Poison-ivy, Toxicodendron radicans
With leaves of three, leave it be. Poison ivy is easy to identify as it possesses compound leaves of three smooth leaflets with pointed tips, a central leaflet and two opposite leaflets. They can grow as a shrub or as a vine. They are typically solid green and often appear oily.
Species in Relation to Coefficient of Conservatism
Virginia Creeper, Parthenocissus quinquefolia
Often confused with poison-ivy, Virginia Creeper actually has 5 leaves instead of 3. These leaflets are slightly serrated and ovoid, but often appear oily and climb like vines similar to poison-ivy. However, although the leaves are not poisonous, the berries they produce are and if ingested, can cause kidney damage and even death to humans.
CC = 2
Harvestlice, Agrimonia parviflora
CC = 2
Mayapple, Podophyllum peltatum
A woodland plant that thrives in marshy environments, Mayapple colonies grow from a single collective root. At each root bud, a shoot develops 2 branches for 2 palmate leaves that have about 5- 9 lobes that appear like an umbrella. The flowers are white, showy, short-lived, hidden, hypogynous, unicarpellate and actinomorphic with about a dozen stamen, 6-9 fused petals and 6 sepals. The plant is entirely toxic except for the fruit which is commonly used in (bland) jellies.
CC = 4
Common Milkweed, Asclepias syriaca
CC = 1
Eastern Skunk Cabbage, Symplocarpus foetidus
CC = 6
White Ash, Fraxinus americana
CC = 6
Blue Flag Iris, Iris versicolor
Like all irises, the Blue Flag Iris (Northern Blue Flag) flower possesses 3 stamen, 3 petals, 3 sepals, unicarpellate and it is also epigynous. This plant enjoys wetland meadows and is known to be both purple and blue. The sepals and petals are commonly referred to as “tepals” as they have similar color and length. The Blue Flag Iris is valued for it’s beauty and is seen as a symbol of faith and hope.
CC = 6
Cinnamon Fern, Osmunda cinnamomea
A tall fern that can reach up to 5 feet in height if positioned in constant moisture. This fern likes wet land and is prized for it’s fertile fronds that appear in early spring and appear cinnamon-brown. These fertile fronds appear first and release spores in early autumn. The roots of this fern are particularly large and wiry and are commonly harvested and used in horticulture for propagating orchids.
CC = 6
Reading The Signs
As a regular visitor of Firestone Metro Park, I often glance over the interpretive signs and simply enjoy the nature as it presents itself. However, signs can be very informative, especially to the new visitors.
Here we have a relatively plain but effective sign at Turtle Pond that illustrates the fish native to the region and planted in Turtle Pond (left). We also have a very in-depth sign that depicts the wildlife in Goose Creek (right).
As both of these signs go, there is plenty of wildlife but not much room for botany, which is also wildlife. Inspiring as these signs are, in my opinion there can be improvements. Adding real picture of the animals and wildlife in the actual environment aid in a more immersive experience. While information is nice, in my opinion, there can be the bare minimum which will not add much to the experience, and too much which can distract from the actual experience.
I apologize for the low quality, however I have never uploaded a PowerPoint slide as a media image into my own website before. Regardless, for this sign I wanted a very simple interpretive sign that focused on what is right in front of the visitor. These very pictures are simply used as backdrop with some informative facts about the species on display. With inspiration on what is too much and what is too little, along with my own opinion that wildlife is better experienced than read, the sign gives information unknown to new visitors, but they could probably get a better picture on their own if they searched.

**Required actions**
1. In the passage on park plants and signs, copy the part from "I apologize for" up to and including "if they searched.", substituting "background" for "backdrop".
2. Answer these questions from the passage on park plants and signs:
(a) How many leaves does Virginia Creeper have?
(b) What CC value is listed for Common Milkweed?
(c) How tall can Cinnamon Fern grow in constant moisture?

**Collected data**
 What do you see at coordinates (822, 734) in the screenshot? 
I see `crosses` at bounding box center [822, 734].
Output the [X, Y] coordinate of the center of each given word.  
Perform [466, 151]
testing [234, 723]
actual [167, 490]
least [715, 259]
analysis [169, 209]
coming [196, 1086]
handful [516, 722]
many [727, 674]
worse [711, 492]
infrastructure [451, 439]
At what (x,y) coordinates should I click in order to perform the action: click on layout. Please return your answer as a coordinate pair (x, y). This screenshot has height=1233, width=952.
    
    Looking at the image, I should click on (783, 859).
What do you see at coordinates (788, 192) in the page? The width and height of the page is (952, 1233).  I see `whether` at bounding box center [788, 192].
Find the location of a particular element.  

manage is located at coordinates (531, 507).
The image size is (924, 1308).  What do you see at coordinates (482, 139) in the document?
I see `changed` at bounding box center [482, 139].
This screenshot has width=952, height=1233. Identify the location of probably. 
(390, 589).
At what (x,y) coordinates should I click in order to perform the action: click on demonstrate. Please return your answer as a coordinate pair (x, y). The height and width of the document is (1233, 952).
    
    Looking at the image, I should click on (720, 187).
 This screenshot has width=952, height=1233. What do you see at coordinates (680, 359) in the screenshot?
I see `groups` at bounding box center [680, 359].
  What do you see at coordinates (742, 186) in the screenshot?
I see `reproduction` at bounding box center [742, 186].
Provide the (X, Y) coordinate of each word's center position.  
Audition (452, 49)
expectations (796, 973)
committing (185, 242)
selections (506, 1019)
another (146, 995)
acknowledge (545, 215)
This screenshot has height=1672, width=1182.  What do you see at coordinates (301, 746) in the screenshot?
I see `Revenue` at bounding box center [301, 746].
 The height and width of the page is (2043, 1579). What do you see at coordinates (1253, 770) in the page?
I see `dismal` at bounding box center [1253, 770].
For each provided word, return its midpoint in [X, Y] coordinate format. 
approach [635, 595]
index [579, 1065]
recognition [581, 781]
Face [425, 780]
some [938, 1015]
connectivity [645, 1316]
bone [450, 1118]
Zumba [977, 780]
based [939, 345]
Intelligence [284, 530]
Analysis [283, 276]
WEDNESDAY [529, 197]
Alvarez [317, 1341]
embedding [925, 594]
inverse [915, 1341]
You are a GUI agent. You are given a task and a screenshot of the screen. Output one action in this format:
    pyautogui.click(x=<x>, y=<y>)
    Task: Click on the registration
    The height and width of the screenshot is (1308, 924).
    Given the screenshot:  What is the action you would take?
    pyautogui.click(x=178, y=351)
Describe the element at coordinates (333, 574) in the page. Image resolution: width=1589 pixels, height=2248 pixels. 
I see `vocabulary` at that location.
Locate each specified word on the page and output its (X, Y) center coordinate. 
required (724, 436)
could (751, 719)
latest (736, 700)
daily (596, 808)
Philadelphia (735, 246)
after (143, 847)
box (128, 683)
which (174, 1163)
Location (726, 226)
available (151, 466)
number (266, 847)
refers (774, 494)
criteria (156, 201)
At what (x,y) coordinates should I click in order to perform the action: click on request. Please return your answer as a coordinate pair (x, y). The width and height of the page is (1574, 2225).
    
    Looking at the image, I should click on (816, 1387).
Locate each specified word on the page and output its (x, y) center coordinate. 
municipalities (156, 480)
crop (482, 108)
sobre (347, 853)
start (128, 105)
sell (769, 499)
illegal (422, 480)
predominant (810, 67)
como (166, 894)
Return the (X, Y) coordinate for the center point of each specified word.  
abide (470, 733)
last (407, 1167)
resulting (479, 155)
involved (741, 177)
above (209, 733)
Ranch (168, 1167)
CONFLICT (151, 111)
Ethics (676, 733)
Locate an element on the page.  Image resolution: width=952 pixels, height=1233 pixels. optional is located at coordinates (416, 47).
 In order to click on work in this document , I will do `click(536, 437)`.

**Numbered responses**
1.
I apologize for the low quality, however I have never uploaded a PowerPoint slide as a media image into my own website before. Regardless, for this sign I wanted a very simple interpretive sign that focused on what is right in front of the visitor. These very pictures are simply used as background with some informative facts about the species on display. With inspiration on what is too much and what is too little, along with my own opinion that wildlife is better experienced than read, the sign gives information unknown to new visitors, but they could probably get a better picture on their own if they searched.

2.
(a) 5
(b) 1
(c) Up to 5 feet